What needs to be done: Your answer should be the lines from the start of the records through the line with "You are a GUI", copied word for word.
--- --- ---
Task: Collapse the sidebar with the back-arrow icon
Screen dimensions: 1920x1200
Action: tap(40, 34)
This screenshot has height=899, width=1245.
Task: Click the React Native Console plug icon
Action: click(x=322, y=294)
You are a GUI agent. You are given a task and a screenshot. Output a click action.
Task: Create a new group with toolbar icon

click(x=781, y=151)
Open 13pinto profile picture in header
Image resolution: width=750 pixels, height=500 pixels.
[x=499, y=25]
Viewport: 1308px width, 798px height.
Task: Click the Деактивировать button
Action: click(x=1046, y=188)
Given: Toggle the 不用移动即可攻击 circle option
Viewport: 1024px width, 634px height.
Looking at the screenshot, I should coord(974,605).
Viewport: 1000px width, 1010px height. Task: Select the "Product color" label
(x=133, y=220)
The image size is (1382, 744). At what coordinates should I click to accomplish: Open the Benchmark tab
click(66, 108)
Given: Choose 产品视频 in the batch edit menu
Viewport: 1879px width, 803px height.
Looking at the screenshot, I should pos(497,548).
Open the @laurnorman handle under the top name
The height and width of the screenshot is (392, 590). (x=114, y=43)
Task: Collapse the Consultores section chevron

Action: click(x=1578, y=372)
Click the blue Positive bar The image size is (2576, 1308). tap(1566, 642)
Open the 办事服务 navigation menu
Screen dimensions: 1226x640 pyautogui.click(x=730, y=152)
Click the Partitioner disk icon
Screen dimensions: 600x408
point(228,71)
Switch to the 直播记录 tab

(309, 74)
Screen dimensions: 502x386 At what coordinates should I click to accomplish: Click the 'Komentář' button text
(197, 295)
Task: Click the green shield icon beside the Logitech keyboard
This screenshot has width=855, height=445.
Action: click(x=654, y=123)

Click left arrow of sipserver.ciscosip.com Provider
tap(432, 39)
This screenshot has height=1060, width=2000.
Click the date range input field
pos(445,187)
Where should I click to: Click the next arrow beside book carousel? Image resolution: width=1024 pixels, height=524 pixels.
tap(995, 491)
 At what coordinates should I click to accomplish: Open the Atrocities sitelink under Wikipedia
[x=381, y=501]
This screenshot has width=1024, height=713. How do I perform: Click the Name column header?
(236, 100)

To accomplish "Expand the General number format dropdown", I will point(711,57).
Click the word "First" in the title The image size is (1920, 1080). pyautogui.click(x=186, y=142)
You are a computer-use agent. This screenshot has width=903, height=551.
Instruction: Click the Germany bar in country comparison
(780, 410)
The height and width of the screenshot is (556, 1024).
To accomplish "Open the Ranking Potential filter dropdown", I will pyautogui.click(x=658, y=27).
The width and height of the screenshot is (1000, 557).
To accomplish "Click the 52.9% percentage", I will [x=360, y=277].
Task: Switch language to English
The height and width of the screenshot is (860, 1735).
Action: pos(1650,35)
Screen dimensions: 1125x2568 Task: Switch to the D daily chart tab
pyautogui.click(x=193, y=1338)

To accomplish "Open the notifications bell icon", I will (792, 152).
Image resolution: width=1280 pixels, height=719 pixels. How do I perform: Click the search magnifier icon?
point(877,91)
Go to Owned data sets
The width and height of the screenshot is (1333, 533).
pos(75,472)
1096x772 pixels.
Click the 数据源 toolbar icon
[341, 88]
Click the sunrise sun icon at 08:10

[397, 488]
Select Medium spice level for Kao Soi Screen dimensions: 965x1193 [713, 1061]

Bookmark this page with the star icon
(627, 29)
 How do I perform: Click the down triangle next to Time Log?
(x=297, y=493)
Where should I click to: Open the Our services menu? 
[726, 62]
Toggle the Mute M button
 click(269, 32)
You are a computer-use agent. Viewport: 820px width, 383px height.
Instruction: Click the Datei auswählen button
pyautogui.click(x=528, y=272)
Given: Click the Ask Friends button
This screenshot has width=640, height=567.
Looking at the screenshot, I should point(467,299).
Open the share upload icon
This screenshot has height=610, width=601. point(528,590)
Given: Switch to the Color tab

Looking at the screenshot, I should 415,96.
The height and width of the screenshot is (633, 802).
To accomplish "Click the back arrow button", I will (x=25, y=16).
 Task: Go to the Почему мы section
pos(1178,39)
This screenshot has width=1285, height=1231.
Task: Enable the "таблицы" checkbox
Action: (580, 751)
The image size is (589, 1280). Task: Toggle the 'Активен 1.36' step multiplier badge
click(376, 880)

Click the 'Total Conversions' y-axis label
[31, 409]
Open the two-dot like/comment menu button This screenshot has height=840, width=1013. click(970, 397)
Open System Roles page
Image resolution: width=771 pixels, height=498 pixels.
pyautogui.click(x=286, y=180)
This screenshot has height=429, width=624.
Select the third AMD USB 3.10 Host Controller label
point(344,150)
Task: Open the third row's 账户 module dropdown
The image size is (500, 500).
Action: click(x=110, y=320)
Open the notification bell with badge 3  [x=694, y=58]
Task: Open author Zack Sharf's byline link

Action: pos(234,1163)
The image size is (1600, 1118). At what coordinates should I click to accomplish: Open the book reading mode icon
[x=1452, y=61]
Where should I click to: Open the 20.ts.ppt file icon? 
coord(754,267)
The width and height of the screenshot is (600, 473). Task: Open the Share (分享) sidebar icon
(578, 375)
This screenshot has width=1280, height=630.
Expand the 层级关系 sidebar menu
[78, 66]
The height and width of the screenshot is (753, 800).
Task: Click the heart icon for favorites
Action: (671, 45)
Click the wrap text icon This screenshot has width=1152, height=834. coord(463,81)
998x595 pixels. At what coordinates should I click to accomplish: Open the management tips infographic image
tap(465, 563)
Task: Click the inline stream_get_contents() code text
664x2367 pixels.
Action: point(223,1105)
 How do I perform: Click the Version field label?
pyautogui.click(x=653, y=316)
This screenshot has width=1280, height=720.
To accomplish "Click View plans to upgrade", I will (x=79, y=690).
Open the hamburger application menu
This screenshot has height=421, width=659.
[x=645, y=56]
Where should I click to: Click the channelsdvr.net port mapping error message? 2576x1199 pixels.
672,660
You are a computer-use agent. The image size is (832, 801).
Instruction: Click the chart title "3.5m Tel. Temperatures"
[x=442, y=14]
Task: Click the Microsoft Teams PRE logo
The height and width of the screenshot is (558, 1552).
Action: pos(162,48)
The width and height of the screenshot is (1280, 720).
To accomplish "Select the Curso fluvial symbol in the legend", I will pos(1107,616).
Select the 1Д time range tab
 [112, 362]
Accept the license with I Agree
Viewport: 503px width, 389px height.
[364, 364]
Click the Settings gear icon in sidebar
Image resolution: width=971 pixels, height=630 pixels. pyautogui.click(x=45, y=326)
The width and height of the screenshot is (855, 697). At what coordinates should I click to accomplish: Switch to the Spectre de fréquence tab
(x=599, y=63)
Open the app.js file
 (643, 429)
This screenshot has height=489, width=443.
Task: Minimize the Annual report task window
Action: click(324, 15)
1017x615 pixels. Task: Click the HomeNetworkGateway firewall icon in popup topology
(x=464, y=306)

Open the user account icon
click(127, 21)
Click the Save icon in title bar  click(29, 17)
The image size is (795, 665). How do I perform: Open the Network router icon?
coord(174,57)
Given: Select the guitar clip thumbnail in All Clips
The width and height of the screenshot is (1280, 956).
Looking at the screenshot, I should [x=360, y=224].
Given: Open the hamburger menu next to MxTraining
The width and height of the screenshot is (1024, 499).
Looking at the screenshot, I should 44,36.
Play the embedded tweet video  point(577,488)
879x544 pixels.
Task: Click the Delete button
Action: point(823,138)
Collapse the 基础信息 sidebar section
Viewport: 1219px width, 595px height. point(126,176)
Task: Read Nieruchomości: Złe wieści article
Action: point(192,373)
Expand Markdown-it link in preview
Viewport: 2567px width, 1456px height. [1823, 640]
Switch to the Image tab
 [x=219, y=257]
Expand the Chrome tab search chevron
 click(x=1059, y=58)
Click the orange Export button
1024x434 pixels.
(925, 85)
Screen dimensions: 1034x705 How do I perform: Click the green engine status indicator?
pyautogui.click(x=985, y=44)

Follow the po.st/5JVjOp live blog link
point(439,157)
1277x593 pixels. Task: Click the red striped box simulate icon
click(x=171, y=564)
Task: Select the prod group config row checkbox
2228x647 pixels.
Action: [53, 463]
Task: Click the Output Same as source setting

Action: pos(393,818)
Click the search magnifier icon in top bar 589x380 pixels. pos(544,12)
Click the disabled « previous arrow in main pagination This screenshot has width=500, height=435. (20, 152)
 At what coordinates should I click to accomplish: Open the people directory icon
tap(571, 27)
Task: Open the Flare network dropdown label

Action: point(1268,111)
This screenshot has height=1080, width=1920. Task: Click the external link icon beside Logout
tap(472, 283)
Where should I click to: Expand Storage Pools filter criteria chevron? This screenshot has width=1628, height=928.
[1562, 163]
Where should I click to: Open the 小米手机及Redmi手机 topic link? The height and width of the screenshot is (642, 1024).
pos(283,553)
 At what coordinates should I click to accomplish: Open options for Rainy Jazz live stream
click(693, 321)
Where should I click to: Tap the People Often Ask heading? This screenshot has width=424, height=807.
--- --- ---
Exercise answer:
Task: Collapse the sidebar with the back-arrow icon
Screen dimensions: 1920x1200
Action: tap(40, 34)
This screenshot has height=899, width=1245.
Task: Click the React Native Console plug icon
Action: click(x=322, y=294)
You are a GUI agent. You are given a task and a screenshot. Output a click action.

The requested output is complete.